Answer

**step1** Understanding the Problem

The problem asks us to find a missing matrix, which we can call Matrix A. When this Matrix A is added to the matrix $$\begin{bmatrix} 2& 3\\ -1 & 4\end{bmatrix}$$, the result is the matrix $$\begin{bmatrix}3 & -6\\ -3 & 8\end{bmatrix}$$.
A matrix is a way to organize numbers in rows and columns. To add two matrices, we add the numbers that are in the same position in each matrix.

**step2** Decomposing the Matrix Problem into Individual Number Problems

Since matrix addition is done by adding corresponding numbers, we can break down this problem into four smaller problems, one for each position in the matrix.
Let's think of Matrix A as having a number in each of its positions. We will call the number in the first row and first column "Number 1,1", the number in the first row and second column "Number 1,2", and so on.
So, the problem becomes finding these four numbers:
1. For the number in the first row, first column: $$\text{Number 1,1} + 2 = 3$$
2. For the number in the first row, second column: $$\text{Number 1,2} + 3 = -6$$
3. For the number in the second row, first column: $$\text{Number 2,1} + (-1) = -3$$
4. For the number in the second row, second column: $$\text{Number 2,2} + 4 = 8$$
It is important to note that the concept of matrices and operations with negative numbers (like -1, -3, -6) are typically introduced in mathematics classes beyond Grade 5. However, we will solve each individual number problem as if it were a simple arithmetic problem.

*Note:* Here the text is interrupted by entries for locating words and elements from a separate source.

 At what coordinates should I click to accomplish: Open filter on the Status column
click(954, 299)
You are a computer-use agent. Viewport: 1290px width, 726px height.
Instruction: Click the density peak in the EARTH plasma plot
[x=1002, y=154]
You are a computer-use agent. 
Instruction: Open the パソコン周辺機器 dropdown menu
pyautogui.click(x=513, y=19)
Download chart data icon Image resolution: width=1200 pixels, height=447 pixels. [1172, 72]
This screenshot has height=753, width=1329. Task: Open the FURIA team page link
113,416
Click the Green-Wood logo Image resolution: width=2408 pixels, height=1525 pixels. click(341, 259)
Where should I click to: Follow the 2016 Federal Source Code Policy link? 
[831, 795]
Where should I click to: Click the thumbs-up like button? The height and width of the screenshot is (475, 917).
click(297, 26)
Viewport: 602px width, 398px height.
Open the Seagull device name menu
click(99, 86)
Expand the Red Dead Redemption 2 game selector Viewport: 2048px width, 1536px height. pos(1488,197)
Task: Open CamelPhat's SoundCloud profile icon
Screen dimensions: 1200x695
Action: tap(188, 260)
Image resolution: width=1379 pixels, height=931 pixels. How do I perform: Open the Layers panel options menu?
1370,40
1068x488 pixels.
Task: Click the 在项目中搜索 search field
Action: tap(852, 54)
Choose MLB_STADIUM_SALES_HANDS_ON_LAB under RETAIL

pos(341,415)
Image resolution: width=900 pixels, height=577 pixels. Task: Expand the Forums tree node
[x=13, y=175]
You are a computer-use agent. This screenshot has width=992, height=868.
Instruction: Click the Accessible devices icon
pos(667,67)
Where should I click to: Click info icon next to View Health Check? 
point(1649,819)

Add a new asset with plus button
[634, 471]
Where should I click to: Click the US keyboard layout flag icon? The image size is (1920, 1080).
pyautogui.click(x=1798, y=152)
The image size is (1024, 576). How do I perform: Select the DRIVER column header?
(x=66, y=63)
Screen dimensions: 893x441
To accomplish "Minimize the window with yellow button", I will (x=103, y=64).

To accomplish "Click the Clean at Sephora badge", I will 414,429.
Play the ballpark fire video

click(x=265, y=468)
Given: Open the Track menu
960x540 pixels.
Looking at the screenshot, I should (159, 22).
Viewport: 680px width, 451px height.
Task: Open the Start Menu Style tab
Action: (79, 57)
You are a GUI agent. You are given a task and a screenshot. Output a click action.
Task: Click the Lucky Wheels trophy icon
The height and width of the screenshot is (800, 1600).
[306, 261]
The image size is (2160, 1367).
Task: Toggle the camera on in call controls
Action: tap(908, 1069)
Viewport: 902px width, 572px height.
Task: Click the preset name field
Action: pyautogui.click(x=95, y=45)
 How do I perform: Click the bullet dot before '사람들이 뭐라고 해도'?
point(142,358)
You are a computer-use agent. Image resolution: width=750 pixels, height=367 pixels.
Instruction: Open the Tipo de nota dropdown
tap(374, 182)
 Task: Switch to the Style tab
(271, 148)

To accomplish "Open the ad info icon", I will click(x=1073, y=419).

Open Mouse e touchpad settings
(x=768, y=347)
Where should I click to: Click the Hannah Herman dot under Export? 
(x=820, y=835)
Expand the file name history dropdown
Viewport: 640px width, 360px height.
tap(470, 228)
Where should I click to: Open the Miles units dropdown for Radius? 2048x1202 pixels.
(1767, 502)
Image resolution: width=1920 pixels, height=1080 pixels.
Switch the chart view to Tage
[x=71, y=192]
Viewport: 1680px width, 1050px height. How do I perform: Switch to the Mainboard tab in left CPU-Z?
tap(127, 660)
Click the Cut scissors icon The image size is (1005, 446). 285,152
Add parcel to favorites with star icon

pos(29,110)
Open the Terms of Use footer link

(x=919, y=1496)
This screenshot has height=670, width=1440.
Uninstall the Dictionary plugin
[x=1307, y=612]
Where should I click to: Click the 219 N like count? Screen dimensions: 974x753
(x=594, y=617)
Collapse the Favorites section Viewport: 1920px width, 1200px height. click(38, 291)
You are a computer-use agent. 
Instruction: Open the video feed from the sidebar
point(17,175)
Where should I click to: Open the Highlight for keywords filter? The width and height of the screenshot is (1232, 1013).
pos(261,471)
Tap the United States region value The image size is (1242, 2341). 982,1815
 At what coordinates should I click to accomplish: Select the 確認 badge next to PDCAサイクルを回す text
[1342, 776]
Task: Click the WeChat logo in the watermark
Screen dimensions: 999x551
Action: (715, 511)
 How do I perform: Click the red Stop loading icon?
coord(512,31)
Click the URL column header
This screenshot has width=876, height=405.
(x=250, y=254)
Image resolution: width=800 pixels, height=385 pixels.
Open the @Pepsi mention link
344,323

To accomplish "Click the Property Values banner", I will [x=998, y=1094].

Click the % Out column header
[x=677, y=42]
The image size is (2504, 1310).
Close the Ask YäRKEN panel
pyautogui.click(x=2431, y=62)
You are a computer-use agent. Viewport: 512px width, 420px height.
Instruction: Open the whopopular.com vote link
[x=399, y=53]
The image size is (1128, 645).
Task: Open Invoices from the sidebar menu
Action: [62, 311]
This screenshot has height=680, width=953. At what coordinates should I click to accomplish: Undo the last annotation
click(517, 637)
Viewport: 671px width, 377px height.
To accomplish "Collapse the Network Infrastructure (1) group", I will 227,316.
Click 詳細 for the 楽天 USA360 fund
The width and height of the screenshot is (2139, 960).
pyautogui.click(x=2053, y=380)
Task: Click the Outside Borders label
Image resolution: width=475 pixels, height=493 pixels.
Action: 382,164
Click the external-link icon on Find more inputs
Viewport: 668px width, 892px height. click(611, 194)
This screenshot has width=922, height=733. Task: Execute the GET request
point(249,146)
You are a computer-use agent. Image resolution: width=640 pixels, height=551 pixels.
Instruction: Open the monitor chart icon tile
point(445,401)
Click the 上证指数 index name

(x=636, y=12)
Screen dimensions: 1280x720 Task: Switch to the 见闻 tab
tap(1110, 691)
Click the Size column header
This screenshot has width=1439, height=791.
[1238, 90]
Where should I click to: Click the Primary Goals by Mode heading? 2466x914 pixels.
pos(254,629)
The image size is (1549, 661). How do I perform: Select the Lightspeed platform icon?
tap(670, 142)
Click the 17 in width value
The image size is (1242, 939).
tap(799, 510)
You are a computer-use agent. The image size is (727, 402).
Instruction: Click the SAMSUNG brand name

**step3** Solving for the Number in Position 1,1

We need to find the number for the first row, first column: $$\text{Number 1,1} + 2 = 3$$.
To find this number, we can think: "What number, when we add 2 to it, gives us 3?"
We can also find this by subtracting: $$3 - 2 = \text{Number 1,1}$$.
Counting back from 3, two steps, gives us 1.
So, the number in Position 1,1 is 1.

**step4** Solving for the Number in Position 1,2

Next, we need to find the number for the first row, second column: $$\text{Number 1,2} + 3 = -6$$.
This problem involves a negative number (-6). In elementary school (Grades K-5), we mostly work with numbers that are zero or positive. Operations with negative numbers are usually taught in higher grades.
To find this number, we need to think: "What number, when we add 3 to it, gives us -6?"
We can find this by subtracting: $$\text{Number 1,2} = -6 - 3$$.
If we start at -6 on a number line and move 3 steps further in the negative direction, we land on -9.
So, the number in Position 1,2 is -9.

**step5** Solving for the Number in Position 2,1

Now, we find the number for the second row, first column: $$\text{Number 2,1} + (-1) = -3$$.
Adding a negative number is the same as subtracting a positive number, so this problem is like: $$\text{Number 2,1} - 1 = -3$$.
This problem also involves negative numbers, which are typically beyond the K-5 curriculum.
To find this number, we need to think: "What number, when we subtract 1 from it, gives us -3?"
We can find this by adding: $$\text{Number 2,1} = -3 + 1$$.
If we start at -3 on a number line and move 1 step in the positive direction, we land on -2.
So, the number in Position 2,1 is -2.

**step6** Solving for the Number in Position 2,2

Finally, we find the number for the second row, second column: $$\text{Number 2,2} + 4 = 8$$.
To find this number, we can think: "What number, when we add 4 to it, gives us 8?"
We can also find this by subtracting: $$8 - 4 = \text{Number 2,2}$$.
We know that $$8 - 4 = 4$$.
So, the number in Position 2,2 is 4.

**step7** Constructing the Final Matrix A

Now that we have found all the numbers for each position in Matrix A:
- Number 1,1 is 1
- Number 1,2 is -9
- Number 2,1 is -2
- Number 2,2 is 4
We can put them back into the matrix form to show Matrix A:
$$A = \begin{bmatrix} 1 & -9 \\ -2 & 4 \end{bmatrix}$$
It is important to remember that this problem involves concepts of matrices and negative numbers that are usually taught beyond elementary school. However, we have solved it by breaking it down into individual arithmetic problems.